DIRECTIVES:
[A] In the text on F* vectors, restate the paragraph beginning "vec has two data constructors" as a short bulleted list that keeps its main facts.
[B] According to the text on F* vectors, which two ML-family languages have datatypes with parameters but no indexes?
[C] Carry on the text on F* vectors from its final sentence.

TEXT SHOWN:
################
This is our first type with with both parameters and indices. But why stop at just indexing to distinguish even and odd-lengthed lists? We can index a list by its length itself.

Vectors

Let’s look again at the definition of the vec type, first shown in the introduction.

type vec (a:Type) : nat -> Type =
  | Nil : vec a 0
  | Cons : #n:nat -> hd:a -> tl:vec a n -> vec a (n + 1)

Here, we’re defining just a single type constructor called vec (i.e, just \(T_1\)), which a single parameter (a:Type) and one index nat.

vec has two data constructors: Nil builds an instance of vec a 0, the empty vector; and Cons hd tl builds an instance of vec a (n + 1) from a head element hd:a and a tail tl : vec a n. That is, the two constructors build different instances of vec—those instances have the same parameter (a), but different indexes (0 and n + 1).

Note

Datatypes in many languages in the ML family, including OCaml and F#, have parameters but no indexes. So, all the data construtors construct the same instance of the type constructor. Further, all data constructors take at most one argument. If your datatype happens to be simple enough to fit these restrictions, you can use a notation similar to OCaml or F* for those types in F*. For example, here’s the option type defined in F* using an OCaml-like notation.
################
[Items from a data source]
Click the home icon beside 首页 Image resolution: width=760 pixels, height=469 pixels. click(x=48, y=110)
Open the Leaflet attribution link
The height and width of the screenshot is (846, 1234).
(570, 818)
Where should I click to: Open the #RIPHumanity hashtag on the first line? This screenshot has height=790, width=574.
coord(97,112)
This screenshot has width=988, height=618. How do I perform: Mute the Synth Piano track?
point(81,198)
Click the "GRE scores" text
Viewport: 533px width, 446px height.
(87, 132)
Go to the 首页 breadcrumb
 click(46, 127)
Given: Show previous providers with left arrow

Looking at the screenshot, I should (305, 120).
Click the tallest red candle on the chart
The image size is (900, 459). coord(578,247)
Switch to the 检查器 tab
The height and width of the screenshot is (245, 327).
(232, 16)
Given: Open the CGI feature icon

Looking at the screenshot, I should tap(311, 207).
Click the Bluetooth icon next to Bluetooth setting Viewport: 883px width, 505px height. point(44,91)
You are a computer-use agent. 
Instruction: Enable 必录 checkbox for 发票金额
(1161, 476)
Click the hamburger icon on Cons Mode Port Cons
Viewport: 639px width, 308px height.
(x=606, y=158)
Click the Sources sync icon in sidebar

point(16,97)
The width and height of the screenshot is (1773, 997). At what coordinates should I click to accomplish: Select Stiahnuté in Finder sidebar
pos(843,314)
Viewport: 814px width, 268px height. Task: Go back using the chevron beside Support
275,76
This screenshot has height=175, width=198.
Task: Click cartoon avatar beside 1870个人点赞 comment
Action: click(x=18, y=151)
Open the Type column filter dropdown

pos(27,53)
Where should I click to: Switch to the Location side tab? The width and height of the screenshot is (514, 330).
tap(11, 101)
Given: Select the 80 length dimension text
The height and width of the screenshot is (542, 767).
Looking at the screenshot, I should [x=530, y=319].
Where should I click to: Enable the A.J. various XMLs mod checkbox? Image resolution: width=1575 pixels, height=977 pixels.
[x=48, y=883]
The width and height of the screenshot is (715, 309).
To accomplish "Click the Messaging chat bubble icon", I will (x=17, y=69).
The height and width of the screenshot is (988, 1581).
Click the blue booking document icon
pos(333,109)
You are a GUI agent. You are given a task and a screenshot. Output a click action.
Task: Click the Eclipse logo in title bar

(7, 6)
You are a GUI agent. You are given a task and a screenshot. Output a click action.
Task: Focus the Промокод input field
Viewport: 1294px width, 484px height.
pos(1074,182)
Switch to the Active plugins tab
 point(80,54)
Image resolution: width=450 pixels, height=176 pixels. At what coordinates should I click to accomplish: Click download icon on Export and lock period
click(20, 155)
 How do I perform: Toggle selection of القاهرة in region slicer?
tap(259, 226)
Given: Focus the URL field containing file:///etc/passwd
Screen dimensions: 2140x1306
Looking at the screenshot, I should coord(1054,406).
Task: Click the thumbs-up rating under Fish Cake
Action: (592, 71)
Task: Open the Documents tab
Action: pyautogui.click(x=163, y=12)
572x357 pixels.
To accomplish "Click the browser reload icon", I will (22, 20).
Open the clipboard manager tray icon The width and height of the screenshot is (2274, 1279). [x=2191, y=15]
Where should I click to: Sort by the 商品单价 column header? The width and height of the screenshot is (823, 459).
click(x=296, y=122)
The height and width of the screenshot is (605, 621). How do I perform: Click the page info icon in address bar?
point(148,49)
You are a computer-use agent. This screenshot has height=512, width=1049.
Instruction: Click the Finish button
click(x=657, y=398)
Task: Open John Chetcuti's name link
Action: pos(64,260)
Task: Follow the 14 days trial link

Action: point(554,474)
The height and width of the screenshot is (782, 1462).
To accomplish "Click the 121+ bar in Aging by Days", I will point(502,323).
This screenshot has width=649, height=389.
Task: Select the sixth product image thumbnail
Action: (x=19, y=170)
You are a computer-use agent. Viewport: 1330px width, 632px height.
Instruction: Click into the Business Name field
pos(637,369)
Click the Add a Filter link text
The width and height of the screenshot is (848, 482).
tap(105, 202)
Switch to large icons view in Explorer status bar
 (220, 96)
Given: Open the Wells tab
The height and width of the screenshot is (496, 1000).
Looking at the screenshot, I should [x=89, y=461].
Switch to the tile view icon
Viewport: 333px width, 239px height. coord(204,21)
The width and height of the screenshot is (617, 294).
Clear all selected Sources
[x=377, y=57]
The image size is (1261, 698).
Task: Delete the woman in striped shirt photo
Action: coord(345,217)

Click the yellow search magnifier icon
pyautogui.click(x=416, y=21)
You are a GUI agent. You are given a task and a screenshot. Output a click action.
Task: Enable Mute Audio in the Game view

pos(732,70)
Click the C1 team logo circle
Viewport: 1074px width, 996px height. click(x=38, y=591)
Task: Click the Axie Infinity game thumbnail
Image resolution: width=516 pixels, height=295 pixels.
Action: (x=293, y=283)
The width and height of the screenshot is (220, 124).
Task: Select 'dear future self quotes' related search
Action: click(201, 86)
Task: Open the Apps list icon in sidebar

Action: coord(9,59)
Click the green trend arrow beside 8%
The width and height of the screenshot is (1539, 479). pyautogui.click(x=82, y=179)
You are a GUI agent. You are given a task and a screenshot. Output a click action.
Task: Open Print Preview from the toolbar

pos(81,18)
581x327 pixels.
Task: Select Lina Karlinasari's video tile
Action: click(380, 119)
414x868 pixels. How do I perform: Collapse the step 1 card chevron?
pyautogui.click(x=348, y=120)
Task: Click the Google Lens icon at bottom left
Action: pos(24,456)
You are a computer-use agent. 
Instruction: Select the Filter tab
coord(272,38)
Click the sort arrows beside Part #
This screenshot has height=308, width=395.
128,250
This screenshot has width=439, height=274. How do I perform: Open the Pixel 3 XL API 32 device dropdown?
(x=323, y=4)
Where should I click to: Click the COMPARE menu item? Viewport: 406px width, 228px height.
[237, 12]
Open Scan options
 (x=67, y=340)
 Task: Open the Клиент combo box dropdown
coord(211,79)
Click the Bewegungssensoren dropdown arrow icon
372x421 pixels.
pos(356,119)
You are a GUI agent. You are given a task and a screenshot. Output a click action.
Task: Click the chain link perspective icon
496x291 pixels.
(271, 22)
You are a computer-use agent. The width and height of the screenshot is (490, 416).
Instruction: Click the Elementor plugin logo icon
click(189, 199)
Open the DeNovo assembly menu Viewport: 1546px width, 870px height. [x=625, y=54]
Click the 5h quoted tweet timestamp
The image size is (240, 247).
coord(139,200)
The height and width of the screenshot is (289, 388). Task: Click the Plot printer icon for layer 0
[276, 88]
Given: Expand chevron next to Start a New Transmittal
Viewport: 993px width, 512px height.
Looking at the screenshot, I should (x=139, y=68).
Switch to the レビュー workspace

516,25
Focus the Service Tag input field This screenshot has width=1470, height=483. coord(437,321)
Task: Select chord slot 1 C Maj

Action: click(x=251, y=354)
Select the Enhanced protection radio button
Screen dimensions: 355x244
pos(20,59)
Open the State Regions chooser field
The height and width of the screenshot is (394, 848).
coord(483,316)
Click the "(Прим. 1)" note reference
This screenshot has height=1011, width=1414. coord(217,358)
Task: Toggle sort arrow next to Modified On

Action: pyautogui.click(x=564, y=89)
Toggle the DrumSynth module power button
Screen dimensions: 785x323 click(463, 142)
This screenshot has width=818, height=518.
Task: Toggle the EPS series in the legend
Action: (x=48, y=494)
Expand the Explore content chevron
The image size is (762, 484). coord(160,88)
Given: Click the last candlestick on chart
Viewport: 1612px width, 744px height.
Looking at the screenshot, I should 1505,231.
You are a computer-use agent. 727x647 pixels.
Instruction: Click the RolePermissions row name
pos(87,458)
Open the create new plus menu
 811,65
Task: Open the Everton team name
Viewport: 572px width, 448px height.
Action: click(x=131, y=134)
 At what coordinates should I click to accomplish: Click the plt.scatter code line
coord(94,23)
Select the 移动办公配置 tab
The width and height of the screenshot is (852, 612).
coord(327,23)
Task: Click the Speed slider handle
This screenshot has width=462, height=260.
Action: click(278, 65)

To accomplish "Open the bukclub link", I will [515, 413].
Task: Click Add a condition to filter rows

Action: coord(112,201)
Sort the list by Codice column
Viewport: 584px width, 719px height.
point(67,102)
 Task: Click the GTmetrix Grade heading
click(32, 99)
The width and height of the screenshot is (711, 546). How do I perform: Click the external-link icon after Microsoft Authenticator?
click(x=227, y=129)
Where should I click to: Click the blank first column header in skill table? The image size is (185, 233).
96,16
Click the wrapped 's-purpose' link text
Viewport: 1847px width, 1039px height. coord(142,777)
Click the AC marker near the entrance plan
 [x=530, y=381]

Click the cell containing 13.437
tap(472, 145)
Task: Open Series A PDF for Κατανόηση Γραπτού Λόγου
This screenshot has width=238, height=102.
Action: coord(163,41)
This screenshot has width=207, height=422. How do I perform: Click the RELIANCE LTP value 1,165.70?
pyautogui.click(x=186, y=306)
################
RESULTS FOR THE EXERCISE:
[A]
- Nil builds vec a 0, the empty vector.
- Cons hd tl builds vec a (n + 1) from a head element hd:a and a tail tl : vec a n.
- The two constructors build different instances of vec with the same parameter (a) but different indexes (0 and n + 1).

[B] OCaml and F#.

[C]
type option a =
  | None
  | Some of a

This is equivalent to

type option a =
  | None : option a
  | Some : a -> option a

Getting an element from a vector

With our length-indexed vec type, one can write functions with types that make use of the length information to ensure that they are well-defined. For example, to get the i th element of a vector, one can write:

let rec get #a #n (i:nat{i < n}) (v:vec a n)
  : a
  = match v with
    | Nil -> false_elim()
    | Cons hd tl ->
      if i = 0 then hd
      else get (i - 1) tl

The type of get i v says that i must be less than n, where n is the length of v, i.e., that i is within bounds of the vector, which is enough to prove that get i v can always return an element of type a. Let’s look a bit more closely at how this function is typechecked by F*.

The first key bit is pattern matching v:

match v with
| Nil -> false_elim()
| Cons hd tl ->

In case v is Nil, we use the library function Prims.false_elim : squash False -> a to express that this case is impossible. Intuitively, since the index i is a natural number strictly less than the length of the list, we should be able to convince F* that n <> 0.

The way this works is that F* typechecks the branch in a context that includes an equation, namely that the v : vec a n equals the pattern Nil : vec a 0. With the assumption that v == Nil in the context, F* tries to check that false_elim is well-typed, which in turn requires () : squash False. This produces an proof obligation sent to the SMT solver, which is able to prove False in this case, since from v = Nil we must have that n = 0 which contradicts i < n. Put another way, the branch where v = Nil is unreachable given the precondition i < n.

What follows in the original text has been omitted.